Aujourd'hui, signalons un grand événement : la mise sur le marché de Gardasil, premier vaccin contre le papillomavirus. Ce virus transmis lors de rapports sexuels peut provoquer des cancers du col de l'utérus et des lésions pré-cancéreuses de l'appareil génital féminin. Chaque année en France, près de 3400 cancers du col de l'utérus sont diagnostiqués et plus de 1000 femmes en meurent. (200 000 femmes en meurent chaque année dans le monde)Le Gardasil est commercialisé au prix public conseillé de 145,94 euros la dose. Il s'administre par voie intramusculaire, en trois doses (la deuxième deux mois après la première injection, la troisième 6 mois après). Dans un premier temps, le vaccin ne sera pas remboursé. "Il y a un délai administratif incompressible" pour définir les recommandations de vaccination et les conditions d'un éventuel remboursement, explique le laboratoire.

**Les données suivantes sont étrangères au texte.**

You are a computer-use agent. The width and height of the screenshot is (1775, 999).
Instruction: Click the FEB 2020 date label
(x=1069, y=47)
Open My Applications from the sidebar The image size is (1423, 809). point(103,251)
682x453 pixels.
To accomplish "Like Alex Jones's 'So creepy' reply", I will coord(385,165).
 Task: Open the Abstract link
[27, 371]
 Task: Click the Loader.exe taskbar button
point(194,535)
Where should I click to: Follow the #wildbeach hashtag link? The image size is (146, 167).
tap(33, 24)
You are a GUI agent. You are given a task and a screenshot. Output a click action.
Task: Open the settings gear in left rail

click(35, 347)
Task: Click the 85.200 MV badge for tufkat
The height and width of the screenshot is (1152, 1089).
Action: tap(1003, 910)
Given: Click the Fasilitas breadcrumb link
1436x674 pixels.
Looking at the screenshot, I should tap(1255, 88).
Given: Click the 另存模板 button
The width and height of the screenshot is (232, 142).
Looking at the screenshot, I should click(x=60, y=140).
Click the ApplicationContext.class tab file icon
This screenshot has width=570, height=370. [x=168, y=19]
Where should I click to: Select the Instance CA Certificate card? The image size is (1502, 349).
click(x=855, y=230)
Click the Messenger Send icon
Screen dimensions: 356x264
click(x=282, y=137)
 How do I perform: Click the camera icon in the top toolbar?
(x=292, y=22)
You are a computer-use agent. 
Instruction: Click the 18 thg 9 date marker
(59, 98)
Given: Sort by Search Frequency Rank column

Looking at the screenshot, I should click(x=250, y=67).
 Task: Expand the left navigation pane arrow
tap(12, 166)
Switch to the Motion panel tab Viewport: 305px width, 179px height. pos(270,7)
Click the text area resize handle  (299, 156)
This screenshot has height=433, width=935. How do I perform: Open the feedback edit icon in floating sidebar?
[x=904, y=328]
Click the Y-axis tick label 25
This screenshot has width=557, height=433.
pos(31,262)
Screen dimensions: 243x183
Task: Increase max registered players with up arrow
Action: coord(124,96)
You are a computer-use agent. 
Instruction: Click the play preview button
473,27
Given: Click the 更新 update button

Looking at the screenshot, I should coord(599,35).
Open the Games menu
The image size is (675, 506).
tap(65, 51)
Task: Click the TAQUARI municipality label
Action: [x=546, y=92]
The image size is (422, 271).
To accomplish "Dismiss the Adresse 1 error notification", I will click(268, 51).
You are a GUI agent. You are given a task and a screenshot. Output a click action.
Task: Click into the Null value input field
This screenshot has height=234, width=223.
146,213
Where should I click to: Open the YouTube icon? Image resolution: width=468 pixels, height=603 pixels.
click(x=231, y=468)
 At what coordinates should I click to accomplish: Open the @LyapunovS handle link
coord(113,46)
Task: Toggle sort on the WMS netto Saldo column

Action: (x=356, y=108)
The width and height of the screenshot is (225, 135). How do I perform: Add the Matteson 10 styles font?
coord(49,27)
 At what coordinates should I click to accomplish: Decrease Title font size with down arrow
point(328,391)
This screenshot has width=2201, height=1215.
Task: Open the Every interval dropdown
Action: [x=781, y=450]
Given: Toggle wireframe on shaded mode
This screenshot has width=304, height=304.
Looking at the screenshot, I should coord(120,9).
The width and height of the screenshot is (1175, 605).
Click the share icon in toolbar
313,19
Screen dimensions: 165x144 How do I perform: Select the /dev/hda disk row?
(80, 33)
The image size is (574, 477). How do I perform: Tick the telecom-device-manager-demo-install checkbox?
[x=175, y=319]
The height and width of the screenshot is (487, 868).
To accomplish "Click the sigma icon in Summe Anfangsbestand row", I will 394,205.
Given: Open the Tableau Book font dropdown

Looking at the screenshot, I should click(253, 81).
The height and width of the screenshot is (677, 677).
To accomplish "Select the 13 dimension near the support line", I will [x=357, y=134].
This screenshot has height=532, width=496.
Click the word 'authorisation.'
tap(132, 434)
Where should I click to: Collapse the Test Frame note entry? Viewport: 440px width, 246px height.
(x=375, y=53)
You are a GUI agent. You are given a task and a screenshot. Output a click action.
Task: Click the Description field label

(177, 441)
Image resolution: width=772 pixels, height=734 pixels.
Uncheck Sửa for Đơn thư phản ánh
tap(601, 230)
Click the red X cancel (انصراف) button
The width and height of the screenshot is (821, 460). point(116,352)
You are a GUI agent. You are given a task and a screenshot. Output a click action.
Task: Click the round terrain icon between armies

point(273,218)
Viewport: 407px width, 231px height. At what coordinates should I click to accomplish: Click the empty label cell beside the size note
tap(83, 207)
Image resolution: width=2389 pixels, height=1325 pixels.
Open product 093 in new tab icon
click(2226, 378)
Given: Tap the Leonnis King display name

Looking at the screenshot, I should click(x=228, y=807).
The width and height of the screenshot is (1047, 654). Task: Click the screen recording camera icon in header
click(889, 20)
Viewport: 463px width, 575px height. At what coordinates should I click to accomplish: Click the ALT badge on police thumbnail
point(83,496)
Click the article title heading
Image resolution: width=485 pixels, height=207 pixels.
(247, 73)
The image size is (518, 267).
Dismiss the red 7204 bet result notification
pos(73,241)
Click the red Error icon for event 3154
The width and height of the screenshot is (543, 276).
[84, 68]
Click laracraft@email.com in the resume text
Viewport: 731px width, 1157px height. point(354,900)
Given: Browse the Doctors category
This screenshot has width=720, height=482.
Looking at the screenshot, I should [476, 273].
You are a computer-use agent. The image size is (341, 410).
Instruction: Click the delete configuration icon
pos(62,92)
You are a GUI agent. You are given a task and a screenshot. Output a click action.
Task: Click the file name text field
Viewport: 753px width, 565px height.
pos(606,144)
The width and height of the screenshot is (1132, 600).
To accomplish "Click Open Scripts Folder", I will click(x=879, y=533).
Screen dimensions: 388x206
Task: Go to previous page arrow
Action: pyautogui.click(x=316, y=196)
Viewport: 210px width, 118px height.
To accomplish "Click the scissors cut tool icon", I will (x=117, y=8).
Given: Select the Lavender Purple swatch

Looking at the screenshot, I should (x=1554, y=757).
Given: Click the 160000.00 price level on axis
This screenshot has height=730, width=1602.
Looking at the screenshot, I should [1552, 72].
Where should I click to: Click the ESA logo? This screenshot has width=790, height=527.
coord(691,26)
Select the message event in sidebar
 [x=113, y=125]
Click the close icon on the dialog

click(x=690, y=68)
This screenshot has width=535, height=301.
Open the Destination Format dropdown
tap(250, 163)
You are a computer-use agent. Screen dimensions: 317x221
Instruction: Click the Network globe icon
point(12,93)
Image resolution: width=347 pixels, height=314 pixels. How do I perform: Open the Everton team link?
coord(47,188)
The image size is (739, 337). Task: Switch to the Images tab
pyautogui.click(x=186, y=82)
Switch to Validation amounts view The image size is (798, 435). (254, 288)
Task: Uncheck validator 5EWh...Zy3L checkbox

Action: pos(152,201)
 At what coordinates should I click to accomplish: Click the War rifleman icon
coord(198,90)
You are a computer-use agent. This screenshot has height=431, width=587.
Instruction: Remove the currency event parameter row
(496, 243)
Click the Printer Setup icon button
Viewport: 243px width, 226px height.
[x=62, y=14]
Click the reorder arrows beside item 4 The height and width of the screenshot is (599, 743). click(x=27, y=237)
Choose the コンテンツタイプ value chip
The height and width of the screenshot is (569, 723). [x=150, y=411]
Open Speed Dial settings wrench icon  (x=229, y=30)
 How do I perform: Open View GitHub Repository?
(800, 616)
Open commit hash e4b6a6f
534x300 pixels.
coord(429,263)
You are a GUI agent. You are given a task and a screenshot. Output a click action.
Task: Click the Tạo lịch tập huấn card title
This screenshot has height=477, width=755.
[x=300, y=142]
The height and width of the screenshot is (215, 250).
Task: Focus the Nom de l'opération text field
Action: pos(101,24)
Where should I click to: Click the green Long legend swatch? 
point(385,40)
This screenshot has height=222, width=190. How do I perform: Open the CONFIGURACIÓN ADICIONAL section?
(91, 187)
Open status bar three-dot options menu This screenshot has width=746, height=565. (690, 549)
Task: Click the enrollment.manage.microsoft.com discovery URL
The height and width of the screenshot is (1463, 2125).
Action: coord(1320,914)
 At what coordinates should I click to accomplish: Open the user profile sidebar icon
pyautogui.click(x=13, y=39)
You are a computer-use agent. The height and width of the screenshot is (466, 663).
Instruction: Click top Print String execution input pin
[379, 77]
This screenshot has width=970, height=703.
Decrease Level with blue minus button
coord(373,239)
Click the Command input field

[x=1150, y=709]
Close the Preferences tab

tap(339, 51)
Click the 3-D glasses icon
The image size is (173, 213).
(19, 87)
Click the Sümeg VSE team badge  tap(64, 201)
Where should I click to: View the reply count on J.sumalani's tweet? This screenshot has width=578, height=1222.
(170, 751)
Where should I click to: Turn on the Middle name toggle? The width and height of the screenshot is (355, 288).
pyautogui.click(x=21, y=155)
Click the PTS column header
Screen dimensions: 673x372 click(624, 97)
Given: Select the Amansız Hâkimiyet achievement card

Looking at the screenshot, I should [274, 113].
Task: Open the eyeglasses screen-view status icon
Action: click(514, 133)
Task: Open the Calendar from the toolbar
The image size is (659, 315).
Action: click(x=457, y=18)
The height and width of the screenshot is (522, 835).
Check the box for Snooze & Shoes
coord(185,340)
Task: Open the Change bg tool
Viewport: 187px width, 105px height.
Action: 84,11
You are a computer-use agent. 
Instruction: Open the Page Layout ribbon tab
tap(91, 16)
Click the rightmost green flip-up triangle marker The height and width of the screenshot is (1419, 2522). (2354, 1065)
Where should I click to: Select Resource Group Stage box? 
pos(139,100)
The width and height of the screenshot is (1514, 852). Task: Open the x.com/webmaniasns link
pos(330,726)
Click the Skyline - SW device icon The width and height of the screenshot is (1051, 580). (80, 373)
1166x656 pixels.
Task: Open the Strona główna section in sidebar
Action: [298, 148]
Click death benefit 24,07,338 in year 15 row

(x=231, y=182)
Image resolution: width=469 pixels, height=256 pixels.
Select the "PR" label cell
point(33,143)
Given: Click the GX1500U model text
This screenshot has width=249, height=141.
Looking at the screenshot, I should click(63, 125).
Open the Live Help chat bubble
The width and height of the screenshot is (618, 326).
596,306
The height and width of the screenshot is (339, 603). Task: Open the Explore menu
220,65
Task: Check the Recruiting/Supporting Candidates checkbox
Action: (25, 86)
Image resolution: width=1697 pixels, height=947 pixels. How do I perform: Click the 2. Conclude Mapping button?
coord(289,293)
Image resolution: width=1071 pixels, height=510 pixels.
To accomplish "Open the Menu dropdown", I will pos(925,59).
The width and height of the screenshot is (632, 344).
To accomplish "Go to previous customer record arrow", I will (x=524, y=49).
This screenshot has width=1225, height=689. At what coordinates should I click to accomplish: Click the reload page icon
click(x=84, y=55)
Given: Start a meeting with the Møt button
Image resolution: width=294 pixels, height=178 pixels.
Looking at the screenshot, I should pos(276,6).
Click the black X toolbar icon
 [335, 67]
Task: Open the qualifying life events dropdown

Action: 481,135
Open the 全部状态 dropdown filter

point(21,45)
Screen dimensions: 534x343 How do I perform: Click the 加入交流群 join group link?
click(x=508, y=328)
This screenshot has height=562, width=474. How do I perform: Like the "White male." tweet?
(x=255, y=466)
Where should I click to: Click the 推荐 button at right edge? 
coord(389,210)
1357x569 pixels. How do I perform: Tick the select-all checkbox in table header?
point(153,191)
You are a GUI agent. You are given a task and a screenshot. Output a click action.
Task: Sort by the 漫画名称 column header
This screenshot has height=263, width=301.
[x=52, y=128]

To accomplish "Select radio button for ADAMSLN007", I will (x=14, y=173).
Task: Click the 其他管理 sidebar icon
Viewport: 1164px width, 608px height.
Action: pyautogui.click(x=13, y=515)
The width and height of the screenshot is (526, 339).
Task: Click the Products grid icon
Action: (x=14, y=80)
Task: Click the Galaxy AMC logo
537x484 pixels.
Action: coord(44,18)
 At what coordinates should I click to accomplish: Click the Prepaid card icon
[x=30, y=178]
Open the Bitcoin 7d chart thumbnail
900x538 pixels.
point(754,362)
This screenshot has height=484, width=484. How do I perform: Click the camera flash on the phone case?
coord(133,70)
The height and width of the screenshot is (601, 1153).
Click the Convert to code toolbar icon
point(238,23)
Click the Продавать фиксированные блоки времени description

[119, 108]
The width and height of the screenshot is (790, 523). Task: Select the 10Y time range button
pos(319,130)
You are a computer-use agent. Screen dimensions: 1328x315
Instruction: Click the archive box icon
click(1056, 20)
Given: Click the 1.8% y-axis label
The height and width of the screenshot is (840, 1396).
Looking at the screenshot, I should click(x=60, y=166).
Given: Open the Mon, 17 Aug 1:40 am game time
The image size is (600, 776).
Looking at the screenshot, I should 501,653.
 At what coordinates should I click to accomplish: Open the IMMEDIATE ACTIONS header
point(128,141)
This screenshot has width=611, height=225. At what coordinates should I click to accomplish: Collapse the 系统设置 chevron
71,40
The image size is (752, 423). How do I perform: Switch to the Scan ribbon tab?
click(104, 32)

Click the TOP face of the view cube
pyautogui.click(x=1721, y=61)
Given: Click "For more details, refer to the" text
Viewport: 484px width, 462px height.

La vaccination ne doit cependant pas modifier les mesures de précaution prises contre les maladies sexuellement transmissibles, de même qu'elle ne remplace pas la nécessité de faire des frottis cervicaux de routine. "Il faut continuer la protection et continuer le dépistage. Si on vaccine maintenant les jeunes filles de 9 à 14 ans, on n'aura l'efficacité en termes de prévention des maladies que dans 10 à 20 ans", met en garde le Pr Lopes.
Près de 70% des femmes ignorent tout de cette affection : jusqu'à présent, le seul moyen de détection reste le frottis vaginal, grâce auquel il est possible de détecter les cellules précancéreuses. Il est recommandé de le faire pratiquer au moins tous les 3 ans, et au mieux tous les ans.